Standard Interpretations - Table of Contents|
| Standard Number:||1910.156(c)(3)|
April 26, 2002
Mr. Steve Boykin
5618 Highway 332 East
Freeport, Texas 77541
Dear Mr. Boykin:
Thank you for your October 4, 2001 letter to the Occupational Safety and Health Administration's (OSHA's) Directorate of Compliance Programs (DCP). This letter constitutes OSHA's interpretation only of the requirements discussed and may not be applicable to any questions not delineated within your original correspondence. You had a question regarding your company's training requirements for fire brigade members. We apologize for the delay in our response.
Statement: According to 29 CFR 1910.156(c)(3), the quality of fire training education given to the brigade members must be similar to that given by the institutes and academies listed in that section.

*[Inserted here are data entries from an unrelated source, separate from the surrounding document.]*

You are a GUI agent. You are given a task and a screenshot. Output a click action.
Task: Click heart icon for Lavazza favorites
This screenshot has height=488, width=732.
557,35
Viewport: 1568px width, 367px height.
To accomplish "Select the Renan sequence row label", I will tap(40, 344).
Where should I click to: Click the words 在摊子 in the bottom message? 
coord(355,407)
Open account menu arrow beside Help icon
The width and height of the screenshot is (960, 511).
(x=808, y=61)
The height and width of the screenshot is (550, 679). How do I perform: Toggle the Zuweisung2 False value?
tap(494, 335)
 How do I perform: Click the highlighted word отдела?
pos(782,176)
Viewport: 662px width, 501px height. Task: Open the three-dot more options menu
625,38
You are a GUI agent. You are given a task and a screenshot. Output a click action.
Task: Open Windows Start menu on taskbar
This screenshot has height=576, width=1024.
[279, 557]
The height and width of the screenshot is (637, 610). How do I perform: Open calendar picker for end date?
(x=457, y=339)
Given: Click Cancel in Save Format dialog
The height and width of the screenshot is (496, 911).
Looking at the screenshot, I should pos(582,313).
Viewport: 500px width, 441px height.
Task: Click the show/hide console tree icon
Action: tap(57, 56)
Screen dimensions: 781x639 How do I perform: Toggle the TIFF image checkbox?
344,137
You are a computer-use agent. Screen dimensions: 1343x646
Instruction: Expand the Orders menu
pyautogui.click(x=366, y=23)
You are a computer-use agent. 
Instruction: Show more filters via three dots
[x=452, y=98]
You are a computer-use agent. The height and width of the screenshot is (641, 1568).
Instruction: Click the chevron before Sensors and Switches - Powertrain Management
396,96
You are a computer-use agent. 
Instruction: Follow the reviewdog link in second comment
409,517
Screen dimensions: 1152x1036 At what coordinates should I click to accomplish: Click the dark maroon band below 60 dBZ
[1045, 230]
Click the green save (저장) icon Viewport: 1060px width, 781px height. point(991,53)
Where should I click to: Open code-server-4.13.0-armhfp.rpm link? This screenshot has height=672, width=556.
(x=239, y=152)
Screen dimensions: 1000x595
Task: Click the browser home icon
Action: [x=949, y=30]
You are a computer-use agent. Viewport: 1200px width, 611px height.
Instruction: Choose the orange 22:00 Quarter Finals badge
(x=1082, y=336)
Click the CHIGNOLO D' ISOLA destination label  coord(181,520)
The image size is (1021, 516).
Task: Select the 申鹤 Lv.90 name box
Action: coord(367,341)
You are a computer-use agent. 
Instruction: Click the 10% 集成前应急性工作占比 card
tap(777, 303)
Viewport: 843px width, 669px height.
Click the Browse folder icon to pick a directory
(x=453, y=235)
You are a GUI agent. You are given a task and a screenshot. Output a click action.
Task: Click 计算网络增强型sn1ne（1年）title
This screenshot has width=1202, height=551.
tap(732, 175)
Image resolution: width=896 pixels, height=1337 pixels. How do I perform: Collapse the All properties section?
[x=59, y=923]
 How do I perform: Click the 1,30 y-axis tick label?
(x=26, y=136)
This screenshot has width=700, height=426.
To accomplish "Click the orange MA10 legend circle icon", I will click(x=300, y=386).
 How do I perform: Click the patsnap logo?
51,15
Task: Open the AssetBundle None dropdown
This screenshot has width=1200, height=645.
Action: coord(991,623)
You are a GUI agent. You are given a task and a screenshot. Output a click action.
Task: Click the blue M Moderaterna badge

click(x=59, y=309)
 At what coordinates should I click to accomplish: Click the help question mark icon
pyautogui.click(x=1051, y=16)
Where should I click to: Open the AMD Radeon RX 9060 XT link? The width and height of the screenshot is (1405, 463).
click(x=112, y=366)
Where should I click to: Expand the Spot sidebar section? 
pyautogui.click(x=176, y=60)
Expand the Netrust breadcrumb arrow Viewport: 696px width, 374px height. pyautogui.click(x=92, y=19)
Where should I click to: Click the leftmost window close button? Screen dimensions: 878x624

Question: Does this require the company to send the members to one of these schools, or can an experienced fire instructor develop lesson plans for on site classes that would include theory as well as field training with plant equipment and processes?
Reply: During a conversation on March 12 with a member of my staff, you clarified and provided additional information regarding your question. Hence, OSHA feels that you will be able to meet the intent of 1910.156(c)(3), either through in-house training or by sending your fire brigade members to institutes that are similar to those listed in 1910.156(c)(3).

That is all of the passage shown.